Comment 13 David Kilzer 2017-06-19 19:47:06 UTC
(In reply to Nick Wellnhofer from comment #12)
> Here's a way to reproduce this directly with libxml2.
> 
> ------------------------------
> 
> $ cat test.xml
> <!DOCTYPE doc [
>   <!ENTITY ent "<value/>">
> ]>
> <doc>&ent;&ent;</doc>
> 
> $ ./testSAX --sax2 --noent test.xml
> SAX.setDocumentLocator()
> SAX.startDocument()
> SAX.internalSubset(doc, , )
> SAX.entityDecl(ent, 1, (null), (null), <value/>)
> SAX.getEntity(ent)
> SAX.externalSubset(doc, , )
> SAX.startElementNs(doc, NULL, NULL, 0, 0, 0)
> SAX.getEntity(ent)
> SAX.startElementNs(value, NULL, NULL, 0, 0, 0)
> SAX.endElementNs(value, NULL, NULL)
> SAX.getEntity(ent)
> SAX.startElementNs(value, NULL, NULL, 0, 0, 0)
> SAX.endElementNs(value, NULL, NULL)
> SAX.startElementNs(value, NULL, NULL, 0, 0, 0)
> SAX.endElementNs(value, NULL, NULL)
> SAX.endElementNs(doc, NULL, NULL)
> SAX.endDocument()
> 
> ------------------------------
> 
> Note the duplicate SAX callbacks for the second entity. David's patch looks
> OK, but with a separate flag in struct xmlEntity the whole issue could be
> solved in a more maintainable way.

Wouldn't changing struct _xmlEntity cause binary compatibility issues with existing binaries since it's defined in the public header file, entities.h?

> Also note that this only happens with
> XML_PARSE_NOENT which is why this wasn't caught by the regression tests.
> 
> Fixed with the following commit:
> 
> https://git.gnome.org/browse/libxml2/commit/
> ?id=3f0627a1ee854dc965bf61dd6466a798b80cf088
> 
> Regression tests for SAX2 callbacks with entity substitution added here:
> 
> https://git.gnome.org/browse/libxml2/commit/
> ?id=dbaab1f3693bfa3bf27772371542f321f47539fd
> 
> I also checked that there aren't any other regressions since 2.9.0.

Thanks for landing my patch, and adding more tests!
Comment 14 Nick Wellnhofer 2017-06-20 10:07:34 UTC
> Wouldn't changing struct _xmlEntity cause binary compatibility issues with
> existing binaries since it's defined in the public header file, entities.h?

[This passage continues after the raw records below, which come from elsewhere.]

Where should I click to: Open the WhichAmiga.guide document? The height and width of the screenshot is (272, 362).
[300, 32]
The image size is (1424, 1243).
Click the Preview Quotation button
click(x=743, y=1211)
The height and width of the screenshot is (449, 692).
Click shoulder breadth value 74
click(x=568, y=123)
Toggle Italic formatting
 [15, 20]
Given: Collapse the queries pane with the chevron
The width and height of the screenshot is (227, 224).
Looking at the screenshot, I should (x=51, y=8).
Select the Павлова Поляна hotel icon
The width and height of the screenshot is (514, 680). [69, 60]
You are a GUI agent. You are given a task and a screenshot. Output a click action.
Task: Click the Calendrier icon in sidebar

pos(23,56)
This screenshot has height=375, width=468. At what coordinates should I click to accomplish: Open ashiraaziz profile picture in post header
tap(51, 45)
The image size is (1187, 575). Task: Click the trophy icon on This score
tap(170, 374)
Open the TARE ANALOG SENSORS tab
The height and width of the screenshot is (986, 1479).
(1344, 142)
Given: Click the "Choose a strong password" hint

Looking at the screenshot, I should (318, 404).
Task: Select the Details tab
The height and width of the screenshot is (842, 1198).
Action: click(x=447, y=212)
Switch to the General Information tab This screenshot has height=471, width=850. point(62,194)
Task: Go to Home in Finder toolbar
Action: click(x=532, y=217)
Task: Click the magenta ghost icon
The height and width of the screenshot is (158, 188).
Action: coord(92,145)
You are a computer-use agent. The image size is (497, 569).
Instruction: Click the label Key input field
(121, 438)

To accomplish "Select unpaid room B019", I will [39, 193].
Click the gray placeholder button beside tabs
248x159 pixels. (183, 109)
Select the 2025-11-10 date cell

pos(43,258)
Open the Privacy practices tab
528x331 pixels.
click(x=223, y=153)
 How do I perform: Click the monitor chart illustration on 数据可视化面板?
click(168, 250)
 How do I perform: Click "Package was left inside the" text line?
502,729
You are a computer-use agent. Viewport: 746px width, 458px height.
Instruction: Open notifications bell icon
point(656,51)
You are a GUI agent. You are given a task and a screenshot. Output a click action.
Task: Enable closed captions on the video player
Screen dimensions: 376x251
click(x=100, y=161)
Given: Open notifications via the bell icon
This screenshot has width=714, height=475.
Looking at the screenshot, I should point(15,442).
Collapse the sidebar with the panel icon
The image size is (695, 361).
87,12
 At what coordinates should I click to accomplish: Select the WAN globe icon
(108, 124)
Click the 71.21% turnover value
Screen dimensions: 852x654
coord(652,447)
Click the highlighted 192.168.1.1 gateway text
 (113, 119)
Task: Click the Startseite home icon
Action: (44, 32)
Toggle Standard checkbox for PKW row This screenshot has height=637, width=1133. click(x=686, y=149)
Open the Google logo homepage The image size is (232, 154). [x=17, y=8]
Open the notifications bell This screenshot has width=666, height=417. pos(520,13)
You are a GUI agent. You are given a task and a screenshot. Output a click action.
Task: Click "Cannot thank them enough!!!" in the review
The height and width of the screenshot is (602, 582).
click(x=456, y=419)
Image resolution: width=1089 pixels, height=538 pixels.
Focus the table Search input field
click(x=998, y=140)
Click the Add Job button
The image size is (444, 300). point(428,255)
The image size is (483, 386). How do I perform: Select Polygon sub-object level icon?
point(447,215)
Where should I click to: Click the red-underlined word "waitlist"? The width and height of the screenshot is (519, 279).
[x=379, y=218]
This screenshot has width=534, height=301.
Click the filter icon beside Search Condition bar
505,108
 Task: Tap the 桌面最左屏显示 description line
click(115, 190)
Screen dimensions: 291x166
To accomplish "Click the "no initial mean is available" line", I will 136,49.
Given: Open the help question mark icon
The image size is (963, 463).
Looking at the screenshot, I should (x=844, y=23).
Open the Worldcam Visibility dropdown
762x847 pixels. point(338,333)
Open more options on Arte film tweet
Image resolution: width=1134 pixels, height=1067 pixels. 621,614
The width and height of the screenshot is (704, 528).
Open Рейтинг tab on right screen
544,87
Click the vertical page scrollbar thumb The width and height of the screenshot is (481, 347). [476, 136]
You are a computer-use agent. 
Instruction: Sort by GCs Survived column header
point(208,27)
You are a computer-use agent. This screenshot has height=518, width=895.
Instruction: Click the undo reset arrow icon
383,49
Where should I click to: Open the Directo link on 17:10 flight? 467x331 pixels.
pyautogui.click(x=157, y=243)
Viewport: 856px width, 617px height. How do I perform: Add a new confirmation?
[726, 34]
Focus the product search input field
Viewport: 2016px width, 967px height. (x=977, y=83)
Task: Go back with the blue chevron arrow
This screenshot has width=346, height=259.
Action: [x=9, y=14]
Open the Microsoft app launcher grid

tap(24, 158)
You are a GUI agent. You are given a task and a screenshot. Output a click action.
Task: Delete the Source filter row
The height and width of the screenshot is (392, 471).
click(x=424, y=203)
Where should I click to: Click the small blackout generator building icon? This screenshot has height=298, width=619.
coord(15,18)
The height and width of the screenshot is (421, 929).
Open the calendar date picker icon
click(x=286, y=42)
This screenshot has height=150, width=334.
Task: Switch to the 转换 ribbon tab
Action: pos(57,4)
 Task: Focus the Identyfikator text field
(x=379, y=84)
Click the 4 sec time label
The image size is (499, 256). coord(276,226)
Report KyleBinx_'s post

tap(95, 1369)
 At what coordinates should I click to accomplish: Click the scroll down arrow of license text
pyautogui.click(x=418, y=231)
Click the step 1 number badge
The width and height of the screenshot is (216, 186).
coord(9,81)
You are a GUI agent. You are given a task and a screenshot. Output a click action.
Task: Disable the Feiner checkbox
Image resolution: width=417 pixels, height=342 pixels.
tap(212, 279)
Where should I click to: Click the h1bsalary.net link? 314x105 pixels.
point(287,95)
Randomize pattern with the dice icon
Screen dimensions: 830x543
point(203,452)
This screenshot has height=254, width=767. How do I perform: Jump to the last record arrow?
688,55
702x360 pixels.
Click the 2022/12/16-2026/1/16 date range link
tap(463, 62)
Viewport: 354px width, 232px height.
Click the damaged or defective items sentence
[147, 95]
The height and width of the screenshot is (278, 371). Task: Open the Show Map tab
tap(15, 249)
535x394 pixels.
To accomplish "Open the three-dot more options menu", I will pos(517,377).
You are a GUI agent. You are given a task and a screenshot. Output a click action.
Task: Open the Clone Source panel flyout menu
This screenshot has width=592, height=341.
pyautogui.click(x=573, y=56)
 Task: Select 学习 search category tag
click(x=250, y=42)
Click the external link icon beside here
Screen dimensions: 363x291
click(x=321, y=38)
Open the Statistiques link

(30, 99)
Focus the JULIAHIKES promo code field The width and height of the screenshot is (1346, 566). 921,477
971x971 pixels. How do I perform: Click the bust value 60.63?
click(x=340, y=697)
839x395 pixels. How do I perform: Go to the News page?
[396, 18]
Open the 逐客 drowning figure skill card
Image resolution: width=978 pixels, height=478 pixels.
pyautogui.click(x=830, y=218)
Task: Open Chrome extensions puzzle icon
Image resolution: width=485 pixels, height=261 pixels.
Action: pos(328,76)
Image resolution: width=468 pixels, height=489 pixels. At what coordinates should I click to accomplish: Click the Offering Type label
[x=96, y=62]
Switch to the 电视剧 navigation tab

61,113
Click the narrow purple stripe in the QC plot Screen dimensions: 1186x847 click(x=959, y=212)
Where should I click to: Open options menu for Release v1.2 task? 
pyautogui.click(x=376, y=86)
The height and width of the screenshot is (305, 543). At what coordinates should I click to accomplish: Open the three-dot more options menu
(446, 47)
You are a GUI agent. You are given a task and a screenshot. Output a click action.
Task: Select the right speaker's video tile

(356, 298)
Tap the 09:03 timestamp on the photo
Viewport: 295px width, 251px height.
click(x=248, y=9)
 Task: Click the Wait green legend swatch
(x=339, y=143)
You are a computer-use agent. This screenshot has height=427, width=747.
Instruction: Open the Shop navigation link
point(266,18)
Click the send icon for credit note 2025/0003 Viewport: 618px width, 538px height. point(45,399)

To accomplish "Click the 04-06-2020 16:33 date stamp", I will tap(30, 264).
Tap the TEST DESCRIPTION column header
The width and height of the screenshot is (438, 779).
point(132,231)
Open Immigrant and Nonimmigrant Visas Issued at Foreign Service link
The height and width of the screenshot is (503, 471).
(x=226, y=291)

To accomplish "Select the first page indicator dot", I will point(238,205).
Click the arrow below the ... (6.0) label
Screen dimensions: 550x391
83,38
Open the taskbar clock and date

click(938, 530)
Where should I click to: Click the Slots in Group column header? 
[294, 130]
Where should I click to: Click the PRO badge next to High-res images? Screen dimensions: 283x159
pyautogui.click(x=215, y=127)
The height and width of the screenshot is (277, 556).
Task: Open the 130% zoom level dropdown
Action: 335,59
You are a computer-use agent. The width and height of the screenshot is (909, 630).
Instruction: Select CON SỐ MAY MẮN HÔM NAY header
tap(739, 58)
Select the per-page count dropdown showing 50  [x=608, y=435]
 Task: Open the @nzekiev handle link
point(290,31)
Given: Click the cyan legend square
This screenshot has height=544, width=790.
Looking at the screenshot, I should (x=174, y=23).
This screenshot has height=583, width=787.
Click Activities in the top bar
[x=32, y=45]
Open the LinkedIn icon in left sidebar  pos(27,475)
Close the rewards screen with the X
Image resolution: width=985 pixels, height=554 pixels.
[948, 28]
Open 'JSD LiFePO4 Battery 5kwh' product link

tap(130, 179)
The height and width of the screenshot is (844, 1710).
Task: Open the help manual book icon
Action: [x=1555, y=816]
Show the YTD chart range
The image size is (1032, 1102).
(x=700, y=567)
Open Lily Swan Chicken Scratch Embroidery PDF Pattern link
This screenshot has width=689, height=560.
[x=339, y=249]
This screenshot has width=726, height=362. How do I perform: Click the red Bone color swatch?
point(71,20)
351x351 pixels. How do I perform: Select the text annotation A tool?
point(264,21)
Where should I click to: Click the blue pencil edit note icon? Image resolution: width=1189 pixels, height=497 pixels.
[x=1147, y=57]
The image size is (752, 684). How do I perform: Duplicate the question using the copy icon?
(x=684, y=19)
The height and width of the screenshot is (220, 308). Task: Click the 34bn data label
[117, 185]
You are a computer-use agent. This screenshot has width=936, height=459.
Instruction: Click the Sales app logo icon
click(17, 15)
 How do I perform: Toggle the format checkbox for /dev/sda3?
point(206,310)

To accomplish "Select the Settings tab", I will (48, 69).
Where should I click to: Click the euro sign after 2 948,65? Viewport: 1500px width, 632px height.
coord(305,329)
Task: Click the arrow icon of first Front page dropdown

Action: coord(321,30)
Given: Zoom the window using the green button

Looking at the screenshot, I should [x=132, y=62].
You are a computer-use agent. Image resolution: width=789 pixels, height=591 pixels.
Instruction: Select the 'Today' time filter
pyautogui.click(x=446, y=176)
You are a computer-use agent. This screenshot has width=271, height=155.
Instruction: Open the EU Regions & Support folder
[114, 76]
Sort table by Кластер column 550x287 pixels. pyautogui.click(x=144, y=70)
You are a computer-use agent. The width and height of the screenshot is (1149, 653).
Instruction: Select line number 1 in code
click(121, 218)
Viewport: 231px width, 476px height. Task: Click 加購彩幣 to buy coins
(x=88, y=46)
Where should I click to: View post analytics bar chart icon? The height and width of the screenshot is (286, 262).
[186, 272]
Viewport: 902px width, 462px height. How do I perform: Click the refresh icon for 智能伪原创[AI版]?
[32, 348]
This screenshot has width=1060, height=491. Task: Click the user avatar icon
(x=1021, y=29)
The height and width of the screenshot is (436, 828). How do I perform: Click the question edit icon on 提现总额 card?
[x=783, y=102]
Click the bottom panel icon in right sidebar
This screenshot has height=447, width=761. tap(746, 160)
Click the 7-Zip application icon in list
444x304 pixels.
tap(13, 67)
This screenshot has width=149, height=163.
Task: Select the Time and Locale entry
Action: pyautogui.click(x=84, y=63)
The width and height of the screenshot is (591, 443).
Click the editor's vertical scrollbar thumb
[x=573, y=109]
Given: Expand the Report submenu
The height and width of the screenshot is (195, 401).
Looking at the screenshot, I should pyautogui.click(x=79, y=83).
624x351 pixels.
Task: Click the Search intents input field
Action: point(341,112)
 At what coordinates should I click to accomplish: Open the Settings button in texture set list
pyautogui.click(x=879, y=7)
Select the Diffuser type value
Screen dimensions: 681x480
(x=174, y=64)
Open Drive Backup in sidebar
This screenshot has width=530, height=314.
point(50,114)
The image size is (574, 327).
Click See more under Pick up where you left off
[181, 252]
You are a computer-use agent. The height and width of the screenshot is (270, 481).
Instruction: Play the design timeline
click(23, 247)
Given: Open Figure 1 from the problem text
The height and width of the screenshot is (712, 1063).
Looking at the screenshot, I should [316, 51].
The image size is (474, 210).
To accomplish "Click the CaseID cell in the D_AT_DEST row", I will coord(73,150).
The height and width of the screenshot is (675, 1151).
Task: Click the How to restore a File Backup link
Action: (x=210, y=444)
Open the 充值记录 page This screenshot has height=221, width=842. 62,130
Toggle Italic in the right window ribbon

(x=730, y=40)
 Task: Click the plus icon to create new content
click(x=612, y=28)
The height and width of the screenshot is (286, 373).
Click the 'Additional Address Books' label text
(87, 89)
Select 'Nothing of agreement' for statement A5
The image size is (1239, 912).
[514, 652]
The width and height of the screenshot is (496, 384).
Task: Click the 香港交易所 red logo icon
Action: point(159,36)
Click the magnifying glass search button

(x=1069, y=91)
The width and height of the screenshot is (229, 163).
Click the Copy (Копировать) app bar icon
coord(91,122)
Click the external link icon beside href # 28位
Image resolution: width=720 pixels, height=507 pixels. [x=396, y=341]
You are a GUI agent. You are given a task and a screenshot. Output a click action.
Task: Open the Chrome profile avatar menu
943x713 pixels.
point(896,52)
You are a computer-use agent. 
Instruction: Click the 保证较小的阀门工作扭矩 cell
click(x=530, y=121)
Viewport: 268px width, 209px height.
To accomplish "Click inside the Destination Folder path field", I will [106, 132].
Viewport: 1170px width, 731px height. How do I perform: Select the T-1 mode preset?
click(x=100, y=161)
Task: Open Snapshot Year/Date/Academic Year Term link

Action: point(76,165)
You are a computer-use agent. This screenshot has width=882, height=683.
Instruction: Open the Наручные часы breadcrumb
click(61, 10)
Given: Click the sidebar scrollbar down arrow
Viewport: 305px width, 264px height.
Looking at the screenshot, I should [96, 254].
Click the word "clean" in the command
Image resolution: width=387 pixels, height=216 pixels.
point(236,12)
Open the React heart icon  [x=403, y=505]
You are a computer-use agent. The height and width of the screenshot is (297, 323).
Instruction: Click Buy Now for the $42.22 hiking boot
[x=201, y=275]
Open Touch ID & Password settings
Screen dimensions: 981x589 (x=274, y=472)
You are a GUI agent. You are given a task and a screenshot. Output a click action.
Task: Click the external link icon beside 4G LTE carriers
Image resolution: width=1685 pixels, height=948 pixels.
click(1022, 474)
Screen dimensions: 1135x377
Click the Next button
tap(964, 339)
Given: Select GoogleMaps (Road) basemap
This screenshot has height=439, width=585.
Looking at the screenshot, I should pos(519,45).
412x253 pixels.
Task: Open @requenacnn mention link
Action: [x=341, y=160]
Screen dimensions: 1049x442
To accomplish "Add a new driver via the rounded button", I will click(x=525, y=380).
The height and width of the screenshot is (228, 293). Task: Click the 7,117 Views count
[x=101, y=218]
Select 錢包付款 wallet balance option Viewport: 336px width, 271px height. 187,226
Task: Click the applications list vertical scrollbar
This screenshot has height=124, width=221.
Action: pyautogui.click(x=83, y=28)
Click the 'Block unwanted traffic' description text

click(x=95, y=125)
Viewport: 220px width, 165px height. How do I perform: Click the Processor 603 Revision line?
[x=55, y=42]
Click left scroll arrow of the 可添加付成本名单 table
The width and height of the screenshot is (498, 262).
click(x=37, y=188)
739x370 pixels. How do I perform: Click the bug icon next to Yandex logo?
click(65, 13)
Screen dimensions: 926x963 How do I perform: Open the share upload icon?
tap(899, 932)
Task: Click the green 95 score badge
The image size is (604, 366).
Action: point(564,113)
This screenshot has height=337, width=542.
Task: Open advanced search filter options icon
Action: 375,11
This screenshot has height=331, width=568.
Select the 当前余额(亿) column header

In libxml2, it's always safe to append struct fields. That's because users are expected to always allocate structs using libxml2 functions, so that a wrong struct size is never compiled into client code. If you look at the history of structs like xmlParserCtxt, this has been done many times in the past.